Bitcoin como proteção
É nesse contexto que, na visão da gestora, o Bitcoin ganha relevância estratégica. “O Bitcoin é uma proteção contra inflação e deflação”, afirmou. “A parte caótica disso é… disrupção em todos os lugares.”
Ela mencionou o desempenho fraco de ações de software como serviço (SaaS) e riscos emergentes em setores como private equity e crédito privado como exemplos de fragilidades do sistema tradicional. “O Bitcoin não tem esse problema”, disse.

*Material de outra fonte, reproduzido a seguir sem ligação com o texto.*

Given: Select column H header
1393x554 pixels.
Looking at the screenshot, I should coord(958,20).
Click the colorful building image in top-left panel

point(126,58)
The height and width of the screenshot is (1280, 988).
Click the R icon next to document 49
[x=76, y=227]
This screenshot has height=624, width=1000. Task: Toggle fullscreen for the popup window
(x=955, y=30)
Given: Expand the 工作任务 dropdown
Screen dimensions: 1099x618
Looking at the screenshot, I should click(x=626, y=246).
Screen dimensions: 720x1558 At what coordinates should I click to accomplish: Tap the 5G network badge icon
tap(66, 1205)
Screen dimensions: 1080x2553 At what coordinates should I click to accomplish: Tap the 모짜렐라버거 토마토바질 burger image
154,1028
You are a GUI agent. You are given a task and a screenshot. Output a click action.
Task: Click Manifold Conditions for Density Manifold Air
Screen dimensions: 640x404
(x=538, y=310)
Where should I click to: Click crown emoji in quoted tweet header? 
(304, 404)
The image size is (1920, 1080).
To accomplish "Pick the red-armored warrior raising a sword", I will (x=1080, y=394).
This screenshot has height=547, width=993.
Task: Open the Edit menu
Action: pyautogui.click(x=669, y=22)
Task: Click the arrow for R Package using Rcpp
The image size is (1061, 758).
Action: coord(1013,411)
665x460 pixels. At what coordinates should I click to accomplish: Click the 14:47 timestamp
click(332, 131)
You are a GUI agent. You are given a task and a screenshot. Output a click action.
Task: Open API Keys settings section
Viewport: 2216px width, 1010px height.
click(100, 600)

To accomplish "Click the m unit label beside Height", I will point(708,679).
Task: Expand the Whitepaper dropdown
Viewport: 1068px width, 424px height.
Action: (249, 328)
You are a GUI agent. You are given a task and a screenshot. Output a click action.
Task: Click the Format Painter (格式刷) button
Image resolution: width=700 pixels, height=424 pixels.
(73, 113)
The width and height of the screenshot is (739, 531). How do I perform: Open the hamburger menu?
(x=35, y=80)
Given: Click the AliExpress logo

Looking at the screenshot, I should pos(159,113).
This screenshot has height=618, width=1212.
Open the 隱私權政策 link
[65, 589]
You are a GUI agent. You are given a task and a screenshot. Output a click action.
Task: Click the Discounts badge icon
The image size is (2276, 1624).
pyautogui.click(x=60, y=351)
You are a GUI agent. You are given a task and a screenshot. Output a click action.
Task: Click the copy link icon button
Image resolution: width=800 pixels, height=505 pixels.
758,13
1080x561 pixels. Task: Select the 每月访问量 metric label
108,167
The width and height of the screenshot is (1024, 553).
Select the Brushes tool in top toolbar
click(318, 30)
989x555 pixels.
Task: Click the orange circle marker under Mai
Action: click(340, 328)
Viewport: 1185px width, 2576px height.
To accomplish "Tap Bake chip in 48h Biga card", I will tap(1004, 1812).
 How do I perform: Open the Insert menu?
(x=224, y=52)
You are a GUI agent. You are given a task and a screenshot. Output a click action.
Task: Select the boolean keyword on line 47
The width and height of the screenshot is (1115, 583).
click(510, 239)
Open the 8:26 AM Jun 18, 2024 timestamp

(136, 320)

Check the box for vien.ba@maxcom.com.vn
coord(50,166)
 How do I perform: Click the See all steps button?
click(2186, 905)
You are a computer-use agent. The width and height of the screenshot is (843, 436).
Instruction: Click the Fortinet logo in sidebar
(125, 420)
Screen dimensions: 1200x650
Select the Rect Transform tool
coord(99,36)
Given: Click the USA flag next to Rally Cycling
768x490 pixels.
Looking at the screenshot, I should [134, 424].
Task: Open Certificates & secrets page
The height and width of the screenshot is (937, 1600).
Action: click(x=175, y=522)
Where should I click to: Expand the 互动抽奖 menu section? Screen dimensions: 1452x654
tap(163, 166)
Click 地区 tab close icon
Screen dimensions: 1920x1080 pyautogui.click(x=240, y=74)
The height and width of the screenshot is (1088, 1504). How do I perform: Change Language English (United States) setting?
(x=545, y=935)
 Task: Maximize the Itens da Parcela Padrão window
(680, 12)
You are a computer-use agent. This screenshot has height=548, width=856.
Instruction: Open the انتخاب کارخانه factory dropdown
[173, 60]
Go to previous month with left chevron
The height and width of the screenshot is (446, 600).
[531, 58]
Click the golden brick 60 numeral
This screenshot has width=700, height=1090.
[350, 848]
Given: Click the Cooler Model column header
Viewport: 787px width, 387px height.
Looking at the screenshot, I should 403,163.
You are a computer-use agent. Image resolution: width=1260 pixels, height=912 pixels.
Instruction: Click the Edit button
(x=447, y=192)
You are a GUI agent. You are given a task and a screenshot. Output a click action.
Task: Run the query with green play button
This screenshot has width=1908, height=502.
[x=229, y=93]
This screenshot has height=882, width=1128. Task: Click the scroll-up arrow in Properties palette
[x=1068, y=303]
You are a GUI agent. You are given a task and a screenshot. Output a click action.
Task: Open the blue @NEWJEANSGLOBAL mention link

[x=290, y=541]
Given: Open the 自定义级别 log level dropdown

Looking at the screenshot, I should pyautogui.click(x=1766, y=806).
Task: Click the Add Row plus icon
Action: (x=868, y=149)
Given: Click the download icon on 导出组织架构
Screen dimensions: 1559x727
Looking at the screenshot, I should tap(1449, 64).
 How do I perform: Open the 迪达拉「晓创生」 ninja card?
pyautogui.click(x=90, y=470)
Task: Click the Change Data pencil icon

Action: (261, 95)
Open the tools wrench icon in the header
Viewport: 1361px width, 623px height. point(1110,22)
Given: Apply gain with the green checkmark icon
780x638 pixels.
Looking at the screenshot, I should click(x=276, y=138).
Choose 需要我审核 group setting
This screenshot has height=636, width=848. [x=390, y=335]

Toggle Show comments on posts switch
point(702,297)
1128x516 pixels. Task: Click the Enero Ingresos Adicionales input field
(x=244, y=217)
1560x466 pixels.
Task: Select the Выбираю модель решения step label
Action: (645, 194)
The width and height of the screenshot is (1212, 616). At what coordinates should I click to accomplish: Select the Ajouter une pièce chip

Wood argumenta que, à medida que instituições financeiras tradicionais enfrentam pressões estruturais, especialmente em um ambiente de compressão de margens e modelos baseados em dívida, a arquitetura descentralizada e a oferta limitada do Bitcoin se tornam vantagens competitivas.
Diferentemente dos sistemas financeiros complexos e interconectados, o Bitcoin opera sem necessidade de confiança em intermediários e não depende de contrapartes centrais.
Ela comparou o momento atual ao estouro da bolha de tecnologia e telecomunicações do início dos anos 2000, mas com uma diferença fundamental. “Isso é o oposto da bolha de tecnologia e telecom”, afirmou. “Naquela época, investidores despejaram dinheiro em tecnologia quando as tecnologias ainda não estavam prontas. Agora, elas são reais, e estamos do outro lado da bolha.”
A ARK Invest é conhecida por sua aposta em tecnologias disruptivas e mantém posições relevantes em empresas ligadas ao setor cripto, como Coinbase e Robinhood, além de exposição direta ao Bitcoin.
Mesmo em meio à volatilidade dos mercados, Wood sustenta que tanto o Bitcoin quanto investimentos focados em inovação devem se beneficiar de uma mudança de narrativa econômica, da inflação para a deflação impulsionada por produtividade.
“ A verdade vai prevalecer”, concluiu. “Acreditamos que estamos do lado certo da mudança.”